La terza immagine è quella di una vittoria che ci è promessa. Papa Francesco nell’Esortazione Evangelii Gaudium ci ricorda che “una delle tentazioni più serie che soffocano il fervore e l’audacia è il senso di sconfitta, che ci trasforma in pessimisti scontenti e disincantati dalla faccia scura. Nessuno può intraprendere una battaglia se in anticipo non confida pienamente nel trionfo […]. Il trionfo cristiano è sempre una croce, ma una croce che è al tempo stesso vessillo di vittoria, che si porta con una tenerezza combattiva contro gli assalti del male” (EG 85).
Tenerezza combattiva sembra un ossimoro; eppure, è questo l’unico vero trionfo, quella della croce, di quella logica per cui il male si vince solo con il bene. Solo se restiamo agnelli potremo vincere il lupo, diceva San Giovanni Crisostomo.

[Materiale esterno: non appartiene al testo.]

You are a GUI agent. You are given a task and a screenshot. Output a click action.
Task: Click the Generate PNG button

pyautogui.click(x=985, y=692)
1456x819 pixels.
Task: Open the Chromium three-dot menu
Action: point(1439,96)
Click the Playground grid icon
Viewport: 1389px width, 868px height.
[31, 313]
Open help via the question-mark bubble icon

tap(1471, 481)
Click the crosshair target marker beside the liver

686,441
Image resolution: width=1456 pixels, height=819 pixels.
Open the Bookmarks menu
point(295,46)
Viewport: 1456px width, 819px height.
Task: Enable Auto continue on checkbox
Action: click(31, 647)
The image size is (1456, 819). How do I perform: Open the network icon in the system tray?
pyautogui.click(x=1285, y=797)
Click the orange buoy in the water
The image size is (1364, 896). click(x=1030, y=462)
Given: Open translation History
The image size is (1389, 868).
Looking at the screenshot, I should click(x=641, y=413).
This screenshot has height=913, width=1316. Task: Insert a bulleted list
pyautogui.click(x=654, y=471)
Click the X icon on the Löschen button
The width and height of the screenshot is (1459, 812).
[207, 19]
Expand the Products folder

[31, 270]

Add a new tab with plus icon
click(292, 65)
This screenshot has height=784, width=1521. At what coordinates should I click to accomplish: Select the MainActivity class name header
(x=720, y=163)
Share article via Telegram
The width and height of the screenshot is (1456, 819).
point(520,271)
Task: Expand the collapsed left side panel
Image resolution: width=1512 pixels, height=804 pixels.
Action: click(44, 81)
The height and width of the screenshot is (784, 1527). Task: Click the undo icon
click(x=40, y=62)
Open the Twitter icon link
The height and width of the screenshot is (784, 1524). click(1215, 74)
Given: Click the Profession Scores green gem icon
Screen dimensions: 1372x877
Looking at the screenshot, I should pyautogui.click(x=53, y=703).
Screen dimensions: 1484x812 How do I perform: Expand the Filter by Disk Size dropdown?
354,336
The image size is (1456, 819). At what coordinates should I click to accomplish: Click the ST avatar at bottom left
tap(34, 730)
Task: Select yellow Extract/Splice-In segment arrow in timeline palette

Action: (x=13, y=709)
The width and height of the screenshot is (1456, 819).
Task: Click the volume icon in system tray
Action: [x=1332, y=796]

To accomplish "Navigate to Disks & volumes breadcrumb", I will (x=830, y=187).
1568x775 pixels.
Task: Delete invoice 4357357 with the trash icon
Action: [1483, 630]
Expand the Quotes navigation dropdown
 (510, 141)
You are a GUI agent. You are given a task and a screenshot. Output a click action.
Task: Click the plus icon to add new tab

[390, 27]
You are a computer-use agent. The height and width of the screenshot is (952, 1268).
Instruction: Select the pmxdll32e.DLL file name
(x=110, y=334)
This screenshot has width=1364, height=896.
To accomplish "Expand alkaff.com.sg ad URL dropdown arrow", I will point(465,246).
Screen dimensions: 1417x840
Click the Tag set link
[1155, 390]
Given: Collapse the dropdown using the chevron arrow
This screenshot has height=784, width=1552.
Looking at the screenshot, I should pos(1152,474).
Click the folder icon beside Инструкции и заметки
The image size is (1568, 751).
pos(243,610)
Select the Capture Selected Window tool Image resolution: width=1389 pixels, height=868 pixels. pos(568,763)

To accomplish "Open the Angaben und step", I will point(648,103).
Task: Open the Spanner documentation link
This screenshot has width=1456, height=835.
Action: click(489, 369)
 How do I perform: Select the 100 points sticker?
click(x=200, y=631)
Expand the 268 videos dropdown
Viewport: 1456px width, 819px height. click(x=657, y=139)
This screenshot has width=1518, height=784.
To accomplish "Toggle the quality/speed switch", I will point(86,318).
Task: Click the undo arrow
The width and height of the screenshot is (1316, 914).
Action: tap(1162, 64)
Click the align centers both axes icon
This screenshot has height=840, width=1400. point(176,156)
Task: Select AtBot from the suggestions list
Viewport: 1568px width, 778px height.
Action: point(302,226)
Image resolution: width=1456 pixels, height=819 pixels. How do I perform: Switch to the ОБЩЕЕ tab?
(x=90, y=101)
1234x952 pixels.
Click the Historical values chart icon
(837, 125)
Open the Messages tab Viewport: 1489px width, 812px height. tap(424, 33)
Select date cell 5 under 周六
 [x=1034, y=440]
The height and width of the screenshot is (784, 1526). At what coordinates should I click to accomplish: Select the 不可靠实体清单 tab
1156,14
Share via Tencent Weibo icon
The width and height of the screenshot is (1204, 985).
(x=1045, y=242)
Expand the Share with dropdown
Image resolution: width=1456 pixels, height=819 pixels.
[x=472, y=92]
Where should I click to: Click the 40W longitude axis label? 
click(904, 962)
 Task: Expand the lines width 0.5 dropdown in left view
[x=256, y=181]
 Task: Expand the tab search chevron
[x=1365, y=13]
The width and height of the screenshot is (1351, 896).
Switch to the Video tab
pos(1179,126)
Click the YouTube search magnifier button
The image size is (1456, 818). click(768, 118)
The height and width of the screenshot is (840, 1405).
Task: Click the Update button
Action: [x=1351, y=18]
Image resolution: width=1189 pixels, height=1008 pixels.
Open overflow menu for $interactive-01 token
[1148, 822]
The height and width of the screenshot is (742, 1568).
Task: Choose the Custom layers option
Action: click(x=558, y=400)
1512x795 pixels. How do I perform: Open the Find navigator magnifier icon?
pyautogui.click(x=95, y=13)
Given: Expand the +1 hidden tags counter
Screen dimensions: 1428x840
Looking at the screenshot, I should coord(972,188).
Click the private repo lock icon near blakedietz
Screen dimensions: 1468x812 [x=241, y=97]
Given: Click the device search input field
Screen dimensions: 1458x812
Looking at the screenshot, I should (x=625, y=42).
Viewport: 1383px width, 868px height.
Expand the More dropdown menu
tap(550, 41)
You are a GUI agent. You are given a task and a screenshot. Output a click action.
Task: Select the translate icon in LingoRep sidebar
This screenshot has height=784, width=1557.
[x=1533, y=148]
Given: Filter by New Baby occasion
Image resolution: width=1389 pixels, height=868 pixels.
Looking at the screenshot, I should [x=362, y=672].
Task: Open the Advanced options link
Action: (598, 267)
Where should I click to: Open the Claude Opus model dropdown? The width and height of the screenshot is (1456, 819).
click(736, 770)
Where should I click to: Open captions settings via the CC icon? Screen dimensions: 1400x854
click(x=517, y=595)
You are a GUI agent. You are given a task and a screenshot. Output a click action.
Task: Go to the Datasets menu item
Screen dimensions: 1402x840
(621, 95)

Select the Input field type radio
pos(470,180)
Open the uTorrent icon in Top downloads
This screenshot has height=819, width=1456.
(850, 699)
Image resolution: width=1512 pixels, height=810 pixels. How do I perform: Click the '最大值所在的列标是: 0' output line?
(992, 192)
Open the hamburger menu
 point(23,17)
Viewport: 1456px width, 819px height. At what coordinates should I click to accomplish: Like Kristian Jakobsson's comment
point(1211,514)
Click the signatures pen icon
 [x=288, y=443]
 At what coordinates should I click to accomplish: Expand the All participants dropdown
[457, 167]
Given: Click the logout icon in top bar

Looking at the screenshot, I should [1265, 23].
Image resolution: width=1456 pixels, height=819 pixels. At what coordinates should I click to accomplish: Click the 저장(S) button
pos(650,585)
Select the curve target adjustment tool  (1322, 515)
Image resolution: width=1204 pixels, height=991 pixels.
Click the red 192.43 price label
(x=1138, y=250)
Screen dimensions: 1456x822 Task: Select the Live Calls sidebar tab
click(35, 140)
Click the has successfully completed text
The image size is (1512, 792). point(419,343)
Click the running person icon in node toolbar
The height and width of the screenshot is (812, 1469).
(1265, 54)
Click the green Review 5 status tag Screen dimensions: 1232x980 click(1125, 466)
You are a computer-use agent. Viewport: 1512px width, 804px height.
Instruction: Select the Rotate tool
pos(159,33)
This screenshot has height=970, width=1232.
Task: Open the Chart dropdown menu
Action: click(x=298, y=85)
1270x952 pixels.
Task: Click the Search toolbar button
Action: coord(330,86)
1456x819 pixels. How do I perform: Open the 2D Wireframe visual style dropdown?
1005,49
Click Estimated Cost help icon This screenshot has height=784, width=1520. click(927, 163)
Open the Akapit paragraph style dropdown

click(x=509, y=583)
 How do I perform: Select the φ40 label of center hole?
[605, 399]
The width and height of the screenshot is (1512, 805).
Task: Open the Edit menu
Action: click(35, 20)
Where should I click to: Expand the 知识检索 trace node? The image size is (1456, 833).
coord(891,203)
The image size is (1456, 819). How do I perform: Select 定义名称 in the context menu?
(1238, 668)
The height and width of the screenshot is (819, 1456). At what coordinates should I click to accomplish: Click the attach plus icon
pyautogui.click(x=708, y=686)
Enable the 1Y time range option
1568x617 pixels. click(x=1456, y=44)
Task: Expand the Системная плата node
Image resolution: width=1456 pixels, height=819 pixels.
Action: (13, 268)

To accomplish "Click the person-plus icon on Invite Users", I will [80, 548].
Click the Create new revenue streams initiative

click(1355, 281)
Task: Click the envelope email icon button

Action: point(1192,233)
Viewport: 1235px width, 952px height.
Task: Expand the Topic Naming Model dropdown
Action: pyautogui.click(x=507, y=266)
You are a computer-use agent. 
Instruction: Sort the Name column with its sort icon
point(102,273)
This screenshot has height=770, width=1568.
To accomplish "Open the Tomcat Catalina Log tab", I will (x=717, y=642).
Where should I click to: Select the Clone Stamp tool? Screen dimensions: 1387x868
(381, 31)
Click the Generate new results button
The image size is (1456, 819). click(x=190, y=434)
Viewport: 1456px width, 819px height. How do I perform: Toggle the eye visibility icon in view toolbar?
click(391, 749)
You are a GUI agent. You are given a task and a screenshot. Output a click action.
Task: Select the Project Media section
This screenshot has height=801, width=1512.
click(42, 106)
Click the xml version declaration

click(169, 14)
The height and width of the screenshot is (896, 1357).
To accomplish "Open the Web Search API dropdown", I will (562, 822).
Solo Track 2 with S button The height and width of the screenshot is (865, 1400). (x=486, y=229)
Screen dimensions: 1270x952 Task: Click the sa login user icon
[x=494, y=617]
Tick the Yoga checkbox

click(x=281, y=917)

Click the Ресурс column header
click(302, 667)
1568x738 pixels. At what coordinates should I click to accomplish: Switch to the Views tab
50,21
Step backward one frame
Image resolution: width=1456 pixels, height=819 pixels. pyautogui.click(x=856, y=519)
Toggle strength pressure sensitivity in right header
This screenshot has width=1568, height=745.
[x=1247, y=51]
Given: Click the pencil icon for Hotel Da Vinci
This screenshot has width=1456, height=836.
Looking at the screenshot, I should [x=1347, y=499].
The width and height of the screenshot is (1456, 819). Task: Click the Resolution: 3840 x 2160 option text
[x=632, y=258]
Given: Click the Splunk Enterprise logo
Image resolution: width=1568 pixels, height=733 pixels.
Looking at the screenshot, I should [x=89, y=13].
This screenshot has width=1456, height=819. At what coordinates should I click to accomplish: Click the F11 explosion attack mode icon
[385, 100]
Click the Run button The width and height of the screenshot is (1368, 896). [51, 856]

In un film del 2003 dal titolo Una settimana da Dio, l’attore Jim Carrey interpreta il ruolo di Bruce Nolan, un giornalista che riceve da Dio tutti i suoi poteri. Bruce diventa onnipotente: può aprire in due una zuppa al pomodoro come Dio aveva separato il Mar Rosso, può camminare sulle acque come Gesù nei Vangeli, può addirittura spostare la luna, avvicinandola alla terra in occasione di una serata romantica. Ma quando Grace, la sua fidanzata, lo lascia e lui prova ad attirarla di nuovo a sé ordinandole di amarlo, si rende conto di essere impotente: Grace tira dritto e se ne va.
Bruce protesta con Dio: se non può obbligare la sua ragazza ad amarlo, Dio non lo ha reso davvero onnipotente come lui, lo ha preso in giro. Dio però lo spiazza. Gli risponde che nessuno può obbligare un altro essere umano ad amarlo, nemmeno Dio stesso. Perché il criterio supremo dell’amore non è la passione. Il criterio supremo dell’amore è la libertà.
Fa’ o Signore che ci affasciniamo a questo tuo modo di amare perché anche noi sappiamo rendere ragione della speranza che è in noi con dolcezza e rispetto, con una retta coscienza, perché, nel momento stesso in cui si parla male di noi, rimangano svergognati quelli che malignano sulla nostra buona condotta in Cristo.